Not strictly a nymph, although the same techniques are the down fall of trout feeding on these morsels. Best patterns incorporate a thorax of orange, and a curved dark green body, usually size 12 and 14. A green nymph with an orange hot spot is as good as any. These are best early and late in the season, the trout seem to change preference once the season gets past November. These guys are down deep, 8 to 15 feet not at all uncommon. There is really only one type of retrieve for fishing with shrimp and scud patterns, and that is the figure eight. The takes here are usually very soft, so direct contact with the fly is crucial. The best of this type of fishing is in Arthurs Lake, out over the weed beds in Jonah Bay, Hydro Bay, Creely Bay, and some sections of the Morass.

Chironomids or midges
Not many anglers recognise the significance of the midge to the Tasmanian trout, but trout in all lakes will feed voraciously on these intriguing insects given the right conditions.
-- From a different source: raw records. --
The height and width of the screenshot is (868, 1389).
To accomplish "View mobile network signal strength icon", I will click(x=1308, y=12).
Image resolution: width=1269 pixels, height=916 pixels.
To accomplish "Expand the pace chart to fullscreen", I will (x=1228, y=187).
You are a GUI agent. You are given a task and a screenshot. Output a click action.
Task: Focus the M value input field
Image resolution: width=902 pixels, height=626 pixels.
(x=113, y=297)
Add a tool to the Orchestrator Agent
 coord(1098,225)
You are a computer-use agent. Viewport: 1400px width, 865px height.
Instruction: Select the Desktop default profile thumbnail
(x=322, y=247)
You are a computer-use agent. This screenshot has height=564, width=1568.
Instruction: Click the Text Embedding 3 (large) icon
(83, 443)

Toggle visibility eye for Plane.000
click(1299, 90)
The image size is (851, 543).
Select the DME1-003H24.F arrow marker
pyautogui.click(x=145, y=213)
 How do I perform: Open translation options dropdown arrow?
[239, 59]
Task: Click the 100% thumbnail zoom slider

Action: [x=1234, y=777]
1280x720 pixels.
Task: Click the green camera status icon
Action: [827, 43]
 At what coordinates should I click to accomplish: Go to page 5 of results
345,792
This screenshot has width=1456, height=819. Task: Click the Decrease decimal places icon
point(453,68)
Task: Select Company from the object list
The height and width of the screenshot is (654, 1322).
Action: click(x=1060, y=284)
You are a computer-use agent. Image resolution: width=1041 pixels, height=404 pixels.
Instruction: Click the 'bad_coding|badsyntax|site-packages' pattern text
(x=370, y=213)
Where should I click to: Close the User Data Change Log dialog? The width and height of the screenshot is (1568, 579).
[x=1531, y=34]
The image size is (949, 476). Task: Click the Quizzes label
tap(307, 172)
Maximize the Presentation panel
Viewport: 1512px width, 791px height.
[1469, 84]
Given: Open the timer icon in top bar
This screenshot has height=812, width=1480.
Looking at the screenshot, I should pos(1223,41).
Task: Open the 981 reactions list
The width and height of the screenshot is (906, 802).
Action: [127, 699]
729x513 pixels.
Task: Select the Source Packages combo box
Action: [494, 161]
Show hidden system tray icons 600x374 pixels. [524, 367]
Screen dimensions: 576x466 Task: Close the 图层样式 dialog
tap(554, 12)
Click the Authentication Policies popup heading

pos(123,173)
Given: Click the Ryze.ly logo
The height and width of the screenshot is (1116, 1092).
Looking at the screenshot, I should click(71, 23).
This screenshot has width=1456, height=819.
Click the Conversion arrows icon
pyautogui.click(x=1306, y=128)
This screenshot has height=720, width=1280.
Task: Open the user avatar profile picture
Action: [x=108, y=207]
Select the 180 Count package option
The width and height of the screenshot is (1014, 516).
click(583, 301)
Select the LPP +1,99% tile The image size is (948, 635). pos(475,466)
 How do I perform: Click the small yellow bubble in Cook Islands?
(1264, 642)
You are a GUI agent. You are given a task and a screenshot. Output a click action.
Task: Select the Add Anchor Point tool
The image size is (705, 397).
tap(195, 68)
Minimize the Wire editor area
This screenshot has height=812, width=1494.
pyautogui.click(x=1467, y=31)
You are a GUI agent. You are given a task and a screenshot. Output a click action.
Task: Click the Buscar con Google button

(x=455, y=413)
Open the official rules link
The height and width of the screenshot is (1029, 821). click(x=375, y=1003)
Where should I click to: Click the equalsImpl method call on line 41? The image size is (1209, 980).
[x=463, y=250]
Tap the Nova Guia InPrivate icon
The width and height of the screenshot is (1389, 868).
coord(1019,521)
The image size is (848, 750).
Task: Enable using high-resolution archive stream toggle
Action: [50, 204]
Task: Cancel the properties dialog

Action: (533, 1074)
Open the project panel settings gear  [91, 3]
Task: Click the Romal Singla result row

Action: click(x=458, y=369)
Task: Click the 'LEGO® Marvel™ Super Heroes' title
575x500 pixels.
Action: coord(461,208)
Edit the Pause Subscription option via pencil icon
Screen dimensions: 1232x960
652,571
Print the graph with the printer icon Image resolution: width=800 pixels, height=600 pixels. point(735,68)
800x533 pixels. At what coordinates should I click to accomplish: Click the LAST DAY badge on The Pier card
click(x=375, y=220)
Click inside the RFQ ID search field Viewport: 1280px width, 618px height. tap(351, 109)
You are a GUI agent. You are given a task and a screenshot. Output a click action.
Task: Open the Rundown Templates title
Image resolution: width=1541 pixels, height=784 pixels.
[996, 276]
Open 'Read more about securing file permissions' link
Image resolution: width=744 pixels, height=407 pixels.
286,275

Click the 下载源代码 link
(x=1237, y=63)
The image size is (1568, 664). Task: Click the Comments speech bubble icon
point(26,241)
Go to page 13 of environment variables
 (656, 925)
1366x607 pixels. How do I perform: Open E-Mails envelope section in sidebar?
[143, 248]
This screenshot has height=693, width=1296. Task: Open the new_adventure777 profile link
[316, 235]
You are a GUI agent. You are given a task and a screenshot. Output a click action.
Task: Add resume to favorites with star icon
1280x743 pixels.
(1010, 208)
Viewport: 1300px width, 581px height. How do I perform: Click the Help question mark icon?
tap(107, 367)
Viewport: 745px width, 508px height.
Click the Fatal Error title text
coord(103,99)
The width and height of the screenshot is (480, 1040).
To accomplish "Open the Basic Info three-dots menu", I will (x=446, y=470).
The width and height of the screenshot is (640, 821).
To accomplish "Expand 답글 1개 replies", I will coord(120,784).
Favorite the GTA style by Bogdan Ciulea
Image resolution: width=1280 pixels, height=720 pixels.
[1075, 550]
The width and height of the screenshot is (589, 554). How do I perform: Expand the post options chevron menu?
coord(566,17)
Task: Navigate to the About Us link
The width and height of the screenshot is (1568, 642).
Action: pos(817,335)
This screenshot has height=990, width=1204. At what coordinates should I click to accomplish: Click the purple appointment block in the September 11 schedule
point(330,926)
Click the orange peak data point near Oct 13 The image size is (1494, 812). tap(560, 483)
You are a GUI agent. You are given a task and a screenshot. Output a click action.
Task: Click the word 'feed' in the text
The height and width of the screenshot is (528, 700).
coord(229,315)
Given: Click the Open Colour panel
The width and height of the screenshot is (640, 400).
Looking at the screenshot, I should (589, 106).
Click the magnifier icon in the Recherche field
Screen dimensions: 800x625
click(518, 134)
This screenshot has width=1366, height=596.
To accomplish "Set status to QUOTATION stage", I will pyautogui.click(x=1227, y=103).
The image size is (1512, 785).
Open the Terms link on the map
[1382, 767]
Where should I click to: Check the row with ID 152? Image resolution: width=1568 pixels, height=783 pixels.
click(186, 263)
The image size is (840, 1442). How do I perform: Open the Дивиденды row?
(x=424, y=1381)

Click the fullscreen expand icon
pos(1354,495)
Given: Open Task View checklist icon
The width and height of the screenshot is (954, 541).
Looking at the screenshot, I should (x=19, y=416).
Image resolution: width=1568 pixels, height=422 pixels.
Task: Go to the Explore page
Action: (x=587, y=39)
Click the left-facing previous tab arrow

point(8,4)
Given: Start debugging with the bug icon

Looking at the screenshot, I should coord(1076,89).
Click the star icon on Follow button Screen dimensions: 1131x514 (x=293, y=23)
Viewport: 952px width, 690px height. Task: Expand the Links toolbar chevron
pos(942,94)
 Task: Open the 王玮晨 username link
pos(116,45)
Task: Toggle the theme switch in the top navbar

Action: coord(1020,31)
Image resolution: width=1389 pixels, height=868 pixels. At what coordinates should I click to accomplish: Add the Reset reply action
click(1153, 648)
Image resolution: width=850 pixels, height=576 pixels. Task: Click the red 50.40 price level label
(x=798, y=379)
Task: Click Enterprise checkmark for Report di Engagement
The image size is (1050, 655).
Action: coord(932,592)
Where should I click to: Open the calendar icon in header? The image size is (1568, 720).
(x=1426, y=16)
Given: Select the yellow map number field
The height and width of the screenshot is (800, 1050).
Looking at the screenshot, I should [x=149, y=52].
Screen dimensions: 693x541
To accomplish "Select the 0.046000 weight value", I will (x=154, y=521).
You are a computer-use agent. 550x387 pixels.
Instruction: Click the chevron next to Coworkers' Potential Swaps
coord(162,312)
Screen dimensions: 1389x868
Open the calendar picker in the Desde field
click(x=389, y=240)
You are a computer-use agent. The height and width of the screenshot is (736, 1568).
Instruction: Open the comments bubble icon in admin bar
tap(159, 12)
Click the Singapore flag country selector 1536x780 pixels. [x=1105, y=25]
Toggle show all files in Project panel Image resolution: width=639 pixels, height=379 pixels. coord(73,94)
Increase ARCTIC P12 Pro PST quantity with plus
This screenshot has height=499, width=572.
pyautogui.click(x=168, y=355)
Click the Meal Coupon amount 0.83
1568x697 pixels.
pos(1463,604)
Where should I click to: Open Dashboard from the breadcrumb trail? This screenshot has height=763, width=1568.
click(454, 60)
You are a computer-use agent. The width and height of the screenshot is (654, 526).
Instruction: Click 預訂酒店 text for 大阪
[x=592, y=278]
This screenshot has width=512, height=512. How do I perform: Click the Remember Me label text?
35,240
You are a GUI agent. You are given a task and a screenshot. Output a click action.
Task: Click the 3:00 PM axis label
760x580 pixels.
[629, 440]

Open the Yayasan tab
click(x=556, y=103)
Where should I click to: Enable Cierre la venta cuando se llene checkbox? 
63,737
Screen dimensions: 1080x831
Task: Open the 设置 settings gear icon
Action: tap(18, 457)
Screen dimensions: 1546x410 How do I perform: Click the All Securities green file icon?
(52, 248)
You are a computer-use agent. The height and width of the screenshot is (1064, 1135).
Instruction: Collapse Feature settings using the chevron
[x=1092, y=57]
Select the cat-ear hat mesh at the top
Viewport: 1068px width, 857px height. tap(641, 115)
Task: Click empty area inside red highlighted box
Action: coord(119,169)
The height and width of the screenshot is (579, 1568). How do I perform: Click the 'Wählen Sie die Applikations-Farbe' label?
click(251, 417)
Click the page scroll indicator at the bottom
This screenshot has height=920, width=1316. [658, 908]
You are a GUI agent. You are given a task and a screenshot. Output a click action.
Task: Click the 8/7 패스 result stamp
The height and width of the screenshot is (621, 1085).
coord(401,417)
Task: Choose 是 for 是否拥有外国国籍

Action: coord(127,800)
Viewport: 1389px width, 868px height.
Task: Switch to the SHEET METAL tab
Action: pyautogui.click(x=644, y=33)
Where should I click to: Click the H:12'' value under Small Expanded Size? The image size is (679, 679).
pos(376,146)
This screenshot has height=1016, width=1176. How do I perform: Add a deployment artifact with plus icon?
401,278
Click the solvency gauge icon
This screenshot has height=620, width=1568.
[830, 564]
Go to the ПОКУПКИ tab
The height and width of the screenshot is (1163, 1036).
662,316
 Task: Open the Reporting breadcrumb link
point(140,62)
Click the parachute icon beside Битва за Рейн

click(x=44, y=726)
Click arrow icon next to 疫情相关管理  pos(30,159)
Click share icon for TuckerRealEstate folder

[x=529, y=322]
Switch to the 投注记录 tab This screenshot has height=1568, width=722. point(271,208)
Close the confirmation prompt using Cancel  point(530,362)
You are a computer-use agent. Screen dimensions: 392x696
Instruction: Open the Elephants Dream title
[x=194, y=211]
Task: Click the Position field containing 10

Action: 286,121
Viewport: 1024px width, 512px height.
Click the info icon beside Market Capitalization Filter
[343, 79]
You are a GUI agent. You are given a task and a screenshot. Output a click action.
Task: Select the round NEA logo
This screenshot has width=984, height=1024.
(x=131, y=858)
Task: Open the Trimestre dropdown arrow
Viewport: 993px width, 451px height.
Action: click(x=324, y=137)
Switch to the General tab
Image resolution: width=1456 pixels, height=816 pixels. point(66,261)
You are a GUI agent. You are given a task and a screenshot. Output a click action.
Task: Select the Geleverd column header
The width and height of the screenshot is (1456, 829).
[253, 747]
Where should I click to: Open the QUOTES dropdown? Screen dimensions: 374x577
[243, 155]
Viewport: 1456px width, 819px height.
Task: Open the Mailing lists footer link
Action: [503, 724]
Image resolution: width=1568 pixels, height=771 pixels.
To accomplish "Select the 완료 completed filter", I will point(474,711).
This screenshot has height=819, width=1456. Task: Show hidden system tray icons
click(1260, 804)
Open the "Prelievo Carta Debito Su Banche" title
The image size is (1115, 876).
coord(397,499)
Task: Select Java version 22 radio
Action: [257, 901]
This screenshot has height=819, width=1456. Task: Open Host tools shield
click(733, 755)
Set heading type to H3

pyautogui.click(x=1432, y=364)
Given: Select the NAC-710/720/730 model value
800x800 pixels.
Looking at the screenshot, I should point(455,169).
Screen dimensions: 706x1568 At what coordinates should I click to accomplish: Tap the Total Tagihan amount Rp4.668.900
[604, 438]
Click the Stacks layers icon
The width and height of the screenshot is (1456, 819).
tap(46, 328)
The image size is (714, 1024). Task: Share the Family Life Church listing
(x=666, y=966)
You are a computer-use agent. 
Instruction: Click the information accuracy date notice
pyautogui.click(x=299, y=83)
The most common of patterns are the small curved buzzers that the English use to such great effect. Always tied small, size 14, 16, and 18 will see you through. The midge pupa start to emerge almost as soon as the season opens, so it always pays to have imitations at the ready. They will be on the menu from the bottom to the top, as a dropper fly with a stick caddis and a scud they are invaluable. The retrieve can be varied between a figure eight and slow short draws. When fish porpoise the surface they are usually taking the midge just below the surface, so accurate, inert presentations are essential. Don't get too worked up if you can't catch these fish, I am sure the main barrier is that they just don't see your fly, persistence will often pay off. All major impoundment have good hatches of midges, every lake I have ever fished has them, early on calm mornings the best time to find them, or the worst time, if you can't catch them.
In summary, choose the nymph appropriate to the season and the location you are in, and if in doubt, fish it slow. The beauty of nymphing is that your flies are in the best element for the trout, over 80% of their food comes from below, so you are directly imitating what they are foraging for.
Nymphing provides the best general purpose fishing method when there is no hope of surface activity, and you just know that they are down there having a feast. Get with the strength, and get with nymphing.